Extreme mashup: Turning a text RSS feed into a radio station
One of the joys of using an open source operating system like Ubuntu is that you can experiment with all sorts of ideas and not worry about constantly purchasing software or coming up against artificial limitations. By chaining some open source packages together we can do some quite interesting things, so it is fun sometimes to try a challenge. In this post I will show you how to take a text RSS feed and make it into an Internet radio broadcast that can be received on a dedicated device, so instead of being stuck in front of a screen you can catch up with your RSS feeds while sunbathing in the garden! The solution here is not intended to be production ready, and might be tough going for beginners, but the idea is it will give a basic overview which you can then go and experiment with. I'll be using Icecast2 to stream the broadcast, Ices to feed Icecast2 with files to broadcast, Espeak to generate text to speech audio files and a small custom PHP script to convert the text feed into a format suitable for ESpeak.

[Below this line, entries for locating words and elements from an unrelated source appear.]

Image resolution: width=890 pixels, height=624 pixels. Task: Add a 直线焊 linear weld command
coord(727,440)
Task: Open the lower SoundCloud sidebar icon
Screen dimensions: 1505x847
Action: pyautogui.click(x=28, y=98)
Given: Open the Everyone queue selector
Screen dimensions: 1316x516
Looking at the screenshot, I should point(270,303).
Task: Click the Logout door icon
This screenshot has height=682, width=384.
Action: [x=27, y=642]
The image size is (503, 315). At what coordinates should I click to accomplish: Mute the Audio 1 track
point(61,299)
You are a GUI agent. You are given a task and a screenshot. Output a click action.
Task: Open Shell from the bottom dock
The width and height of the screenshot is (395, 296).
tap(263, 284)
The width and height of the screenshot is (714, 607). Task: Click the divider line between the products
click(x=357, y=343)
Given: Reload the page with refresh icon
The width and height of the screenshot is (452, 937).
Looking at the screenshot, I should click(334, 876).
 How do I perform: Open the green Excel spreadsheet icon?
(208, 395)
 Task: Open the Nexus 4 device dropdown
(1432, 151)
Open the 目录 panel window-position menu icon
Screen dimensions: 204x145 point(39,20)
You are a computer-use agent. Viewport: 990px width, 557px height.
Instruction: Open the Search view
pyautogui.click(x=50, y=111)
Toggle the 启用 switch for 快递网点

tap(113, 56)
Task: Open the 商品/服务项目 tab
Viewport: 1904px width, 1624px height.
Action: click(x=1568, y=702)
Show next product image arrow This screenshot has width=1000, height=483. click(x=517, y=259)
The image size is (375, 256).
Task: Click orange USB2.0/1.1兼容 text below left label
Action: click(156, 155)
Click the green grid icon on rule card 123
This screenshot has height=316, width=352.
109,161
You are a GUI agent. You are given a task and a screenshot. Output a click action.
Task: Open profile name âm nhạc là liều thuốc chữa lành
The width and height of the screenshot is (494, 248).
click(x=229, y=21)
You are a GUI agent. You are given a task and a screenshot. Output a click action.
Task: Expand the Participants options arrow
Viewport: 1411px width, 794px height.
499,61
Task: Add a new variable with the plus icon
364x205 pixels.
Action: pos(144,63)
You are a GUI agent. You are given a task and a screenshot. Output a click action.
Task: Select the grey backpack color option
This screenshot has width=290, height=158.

To start find your self a nice RSS feed, prefereably with some HTML embedded in the body of each post. Here I'll be using the RSS feed of my blog which is http://www.greenhughes.com/rssfeed. We'll need to turn this feed into a series of SSML (Speech Synthesis Markup Language - an XML format representing speech output) documents which can be fed into Espeak and turned into audio files. The easiest way to manage all of this is to put together a script to process each item in the feed. I made an unconventional choice of language for the script - PHP, which is normally used on the server side of web applications, but also makes a great scripting language. It is also my favourite computer language! Before we start, we should install some prerequisites. I'm going to generate MP3 files at the end of this process as this is one of the formats my off-the-shelf Internet radio understands, you could also adapt this process to generate OGG format files, which don't have the same patent concerns, if you have a device or software that can receive this format. The first things to do are to install PHP for the command line and LAME which is software that will take the raw audio output from Espeak and turn it into an MP3 file. You can install the packages through Synaptic or type:
sudo apt-get install php5-cli lame
Now make a directory under your home directory and a directory to hold the generated files. You can do this easily from the command line (the ~ character is a shorthand way to refer to your home directory):
mkdir -p ~/rssradio/output
Rather than writing code to process the different formats of RSS web feeds ourselves, we can save time by getting this component from the open source world and letting that do the hard work. I used the SimplePie library for this purpose, it can do all sort of things with RSS feeds beyond the simple processing needed here, but it saves us a lot of work because we don't have to worry about the formats of individual feeds, instead we just ask SimplePie for the information we need. There is a version of SimplePie in the repositories, but unfortunately it appears to be broken, so instead download it from http://simplepie.org/downloads/ and extract the download to your new "rssradio" directory. With these foundations in place we can use a PHP script to process the incoming feed. The script is quite basic, so there is plenty of scope for tinkering and improvements. Copy the script below into a textfile named transform_rss.php and save it in your rssradio directory. You also need to run the command chmod u+x transform_rss.php to make sure the script is executable.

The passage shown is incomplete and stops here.